Data to use:
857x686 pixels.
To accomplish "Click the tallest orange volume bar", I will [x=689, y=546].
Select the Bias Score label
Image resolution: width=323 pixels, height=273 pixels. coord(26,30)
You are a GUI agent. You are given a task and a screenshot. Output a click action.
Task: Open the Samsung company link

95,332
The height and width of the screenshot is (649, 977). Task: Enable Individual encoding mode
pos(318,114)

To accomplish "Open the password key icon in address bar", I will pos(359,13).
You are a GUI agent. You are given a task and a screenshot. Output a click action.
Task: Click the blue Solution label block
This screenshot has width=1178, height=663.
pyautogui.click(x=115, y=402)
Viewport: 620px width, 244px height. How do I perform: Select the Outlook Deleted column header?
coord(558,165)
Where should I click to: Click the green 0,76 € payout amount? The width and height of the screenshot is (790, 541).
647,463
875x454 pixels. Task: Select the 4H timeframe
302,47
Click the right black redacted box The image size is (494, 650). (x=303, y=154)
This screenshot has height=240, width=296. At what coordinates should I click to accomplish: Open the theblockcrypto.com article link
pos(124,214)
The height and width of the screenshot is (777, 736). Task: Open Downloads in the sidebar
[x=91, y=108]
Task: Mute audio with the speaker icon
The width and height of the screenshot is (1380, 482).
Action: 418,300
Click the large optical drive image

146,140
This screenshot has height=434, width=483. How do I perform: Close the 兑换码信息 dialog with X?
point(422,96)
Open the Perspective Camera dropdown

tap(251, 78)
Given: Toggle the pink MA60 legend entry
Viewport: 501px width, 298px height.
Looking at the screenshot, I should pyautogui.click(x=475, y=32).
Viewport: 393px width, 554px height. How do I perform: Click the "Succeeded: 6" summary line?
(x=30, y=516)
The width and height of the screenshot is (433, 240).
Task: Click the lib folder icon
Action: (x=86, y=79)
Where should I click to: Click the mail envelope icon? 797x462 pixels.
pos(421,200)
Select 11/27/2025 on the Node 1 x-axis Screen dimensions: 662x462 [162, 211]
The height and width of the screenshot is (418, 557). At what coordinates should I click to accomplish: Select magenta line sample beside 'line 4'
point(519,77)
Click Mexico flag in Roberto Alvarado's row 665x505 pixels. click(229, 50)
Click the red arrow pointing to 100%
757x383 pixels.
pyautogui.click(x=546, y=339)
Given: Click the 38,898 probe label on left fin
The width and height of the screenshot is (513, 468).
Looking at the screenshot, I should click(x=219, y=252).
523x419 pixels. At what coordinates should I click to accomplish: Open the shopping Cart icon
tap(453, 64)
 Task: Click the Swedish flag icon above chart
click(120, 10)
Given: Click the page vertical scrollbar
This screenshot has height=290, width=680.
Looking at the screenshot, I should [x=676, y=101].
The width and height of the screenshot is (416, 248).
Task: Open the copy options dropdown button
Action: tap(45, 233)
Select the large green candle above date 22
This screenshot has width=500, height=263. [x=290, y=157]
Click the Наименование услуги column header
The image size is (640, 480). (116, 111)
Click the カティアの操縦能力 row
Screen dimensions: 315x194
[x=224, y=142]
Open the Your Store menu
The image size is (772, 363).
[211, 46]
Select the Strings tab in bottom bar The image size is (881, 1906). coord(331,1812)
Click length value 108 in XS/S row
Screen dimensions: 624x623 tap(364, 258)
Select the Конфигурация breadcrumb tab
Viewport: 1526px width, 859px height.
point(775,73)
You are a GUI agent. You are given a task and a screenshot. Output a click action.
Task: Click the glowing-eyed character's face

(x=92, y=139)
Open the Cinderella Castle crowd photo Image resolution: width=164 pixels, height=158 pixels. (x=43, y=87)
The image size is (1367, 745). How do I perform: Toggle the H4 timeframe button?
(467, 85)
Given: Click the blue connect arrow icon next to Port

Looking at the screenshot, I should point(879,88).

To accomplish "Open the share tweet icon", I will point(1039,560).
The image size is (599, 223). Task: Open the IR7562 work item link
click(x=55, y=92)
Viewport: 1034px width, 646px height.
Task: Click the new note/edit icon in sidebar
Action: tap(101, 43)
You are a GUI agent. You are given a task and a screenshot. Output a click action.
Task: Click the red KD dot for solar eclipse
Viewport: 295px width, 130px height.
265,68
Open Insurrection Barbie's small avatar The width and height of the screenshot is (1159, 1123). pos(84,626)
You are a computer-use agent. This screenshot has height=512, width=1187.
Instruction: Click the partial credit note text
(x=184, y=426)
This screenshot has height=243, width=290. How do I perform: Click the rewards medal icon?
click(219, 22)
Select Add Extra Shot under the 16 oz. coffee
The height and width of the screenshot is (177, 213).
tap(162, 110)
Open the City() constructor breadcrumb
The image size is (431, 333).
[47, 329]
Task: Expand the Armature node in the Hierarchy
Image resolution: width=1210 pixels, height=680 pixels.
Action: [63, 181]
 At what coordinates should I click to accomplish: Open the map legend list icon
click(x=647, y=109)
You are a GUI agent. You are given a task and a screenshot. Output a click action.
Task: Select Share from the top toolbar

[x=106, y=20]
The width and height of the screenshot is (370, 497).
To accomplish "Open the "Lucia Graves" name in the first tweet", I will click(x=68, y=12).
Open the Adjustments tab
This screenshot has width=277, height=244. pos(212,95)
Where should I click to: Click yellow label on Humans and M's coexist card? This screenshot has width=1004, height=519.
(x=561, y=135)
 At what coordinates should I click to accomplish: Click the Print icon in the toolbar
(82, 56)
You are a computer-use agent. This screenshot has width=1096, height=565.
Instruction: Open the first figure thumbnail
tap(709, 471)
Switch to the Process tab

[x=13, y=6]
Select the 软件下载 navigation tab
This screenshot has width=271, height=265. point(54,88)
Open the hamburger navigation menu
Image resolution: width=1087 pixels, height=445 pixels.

Exercise goal: Recreate the listing word for word, omitting nothing.

Your response:
857x686 pixels.
To accomplish "Click the tallest orange volume bar", I will [x=689, y=546].
Select the Bias Score label
Image resolution: width=323 pixels, height=273 pixels. coord(26,30)
You are a GUI agent. You are given a task and a screenshot. Output a click action.
Task: Open the Samsung company link

95,332
The height and width of the screenshot is (649, 977). Task: Enable Individual encoding mode
pos(318,114)

To accomplish "Open the password key icon in address bar", I will pos(359,13).
You are a GUI agent. You are given a task and a screenshot. Output a click action.
Task: Click the blue Solution label block
This screenshot has width=1178, height=663.
pyautogui.click(x=115, y=402)
Viewport: 620px width, 244px height. How do I perform: Select the Outlook Deleted column header?
coord(558,165)
Where should I click to: Click the green 0,76 € payout amount? The width and height of the screenshot is (790, 541).
647,463
875x454 pixels. Task: Select the 4H timeframe
302,47
Click the right black redacted box The image size is (494, 650). (x=303, y=154)
This screenshot has height=240, width=296. At what coordinates should I click to accomplish: Open the theblockcrypto.com article link
pos(124,214)
The height and width of the screenshot is (777, 736). Task: Open Downloads in the sidebar
[x=91, y=108]
Task: Mute audio with the speaker icon
The width and height of the screenshot is (1380, 482).
Action: 418,300
Click the large optical drive image

146,140
This screenshot has height=434, width=483. How do I perform: Close the 兑换码信息 dialog with X?
point(422,96)
Open the Perspective Camera dropdown

tap(251, 78)
Given: Toggle the pink MA60 legend entry
Viewport: 501px width, 298px height.
Looking at the screenshot, I should pyautogui.click(x=475, y=32).
Viewport: 393px width, 554px height. How do I perform: Click the "Succeeded: 6" summary line?
(x=30, y=516)
The width and height of the screenshot is (433, 240).
Task: Click the lib folder icon
Action: (x=86, y=79)
Where should I click to: Click the mail envelope icon? 797x462 pixels.
pos(421,200)
Select 11/27/2025 on the Node 1 x-axis Screen dimensions: 662x462 [162, 211]
The height and width of the screenshot is (418, 557). At what coordinates should I click to accomplish: Select magenta line sample beside 'line 4'
point(519,77)
Click Mexico flag in Roberto Alvarado's row 665x505 pixels. click(229, 50)
Click the red arrow pointing to 100%
757x383 pixels.
pyautogui.click(x=546, y=339)
Given: Click the 38,898 probe label on left fin
The width and height of the screenshot is (513, 468).
Looking at the screenshot, I should click(x=219, y=252).
523x419 pixels. At what coordinates should I click to accomplish: Open the shopping Cart icon
tap(453, 64)
 Task: Click the Swedish flag icon above chart
click(120, 10)
Given: Click the page vertical scrollbar
This screenshot has height=290, width=680.
Looking at the screenshot, I should [x=676, y=101].
The width and height of the screenshot is (416, 248).
Task: Open the copy options dropdown button
Action: tap(45, 233)
Select the large green candle above date 22
This screenshot has width=500, height=263. [x=290, y=157]
Click the Наименование услуги column header
The image size is (640, 480). (116, 111)
Click the カティアの操縦能力 row
Screen dimensions: 315x194
[x=224, y=142]
Open the Your Store menu
The image size is (772, 363).
[211, 46]
Select the Strings tab in bottom bar The image size is (881, 1906). coord(331,1812)
Click length value 108 in XS/S row
Screen dimensions: 624x623 tap(364, 258)
Select the Конфигурация breadcrumb tab
Viewport: 1526px width, 859px height.
point(775,73)
You are a GUI agent. You are given a task and a screenshot. Output a click action.
Task: Click the glowing-eyed character's face

(x=92, y=139)
Open the Cinderella Castle crowd photo Image resolution: width=164 pixels, height=158 pixels. (x=43, y=87)
The image size is (1367, 745). How do I perform: Toggle the H4 timeframe button?
(467, 85)
Given: Click the blue connect arrow icon next to Port

Looking at the screenshot, I should point(879,88).

To accomplish "Open the share tweet icon", I will point(1039,560).
The image size is (599, 223). Task: Open the IR7562 work item link
click(x=55, y=92)
Viewport: 1034px width, 646px height.
Task: Click the new note/edit icon in sidebar
Action: tap(101, 43)
You are a GUI agent. You are given a task and a screenshot. Output a click action.
Task: Click the red KD dot for solar eclipse
Viewport: 295px width, 130px height.
265,68
Open Insurrection Barbie's small avatar The width and height of the screenshot is (1159, 1123). pos(84,626)
You are a computer-use agent. This screenshot has height=512, width=1187.
Instruction: Click the partial credit note text
(x=184, y=426)
This screenshot has height=243, width=290. How do I perform: Click the rewards medal icon?
click(219, 22)
Select Add Extra Shot under the 16 oz. coffee
The height and width of the screenshot is (177, 213).
tap(162, 110)
Open the City() constructor breadcrumb
The image size is (431, 333).
[47, 329]
Task: Expand the Armature node in the Hierarchy
Image resolution: width=1210 pixels, height=680 pixels.
Action: [63, 181]
 At what coordinates should I click to accomplish: Open the map legend list icon
click(x=647, y=109)
You are a GUI agent. You are given a task and a screenshot. Output a click action.
Task: Select Share from the top toolbar

[x=106, y=20]
The width and height of the screenshot is (370, 497).
To accomplish "Open the "Lucia Graves" name in the first tweet", I will click(x=68, y=12).
Open the Adjustments tab
This screenshot has width=277, height=244. pos(212,95)
Where should I click to: Click yellow label on Humans and M's coexist card? This screenshot has width=1004, height=519.
(x=561, y=135)
 At what coordinates should I click to accomplish: Click the Print icon in the toolbar
(82, 56)
You are a computer-use agent. This screenshot has width=1096, height=565.
Instruction: Open the first figure thumbnail
tap(709, 471)
Switch to the Process tab

[x=13, y=6]
Select the 软件下载 navigation tab
This screenshot has width=271, height=265. point(54,88)
Open the hamburger navigation menu
Image resolution: width=1087 pixels, height=445 pixels.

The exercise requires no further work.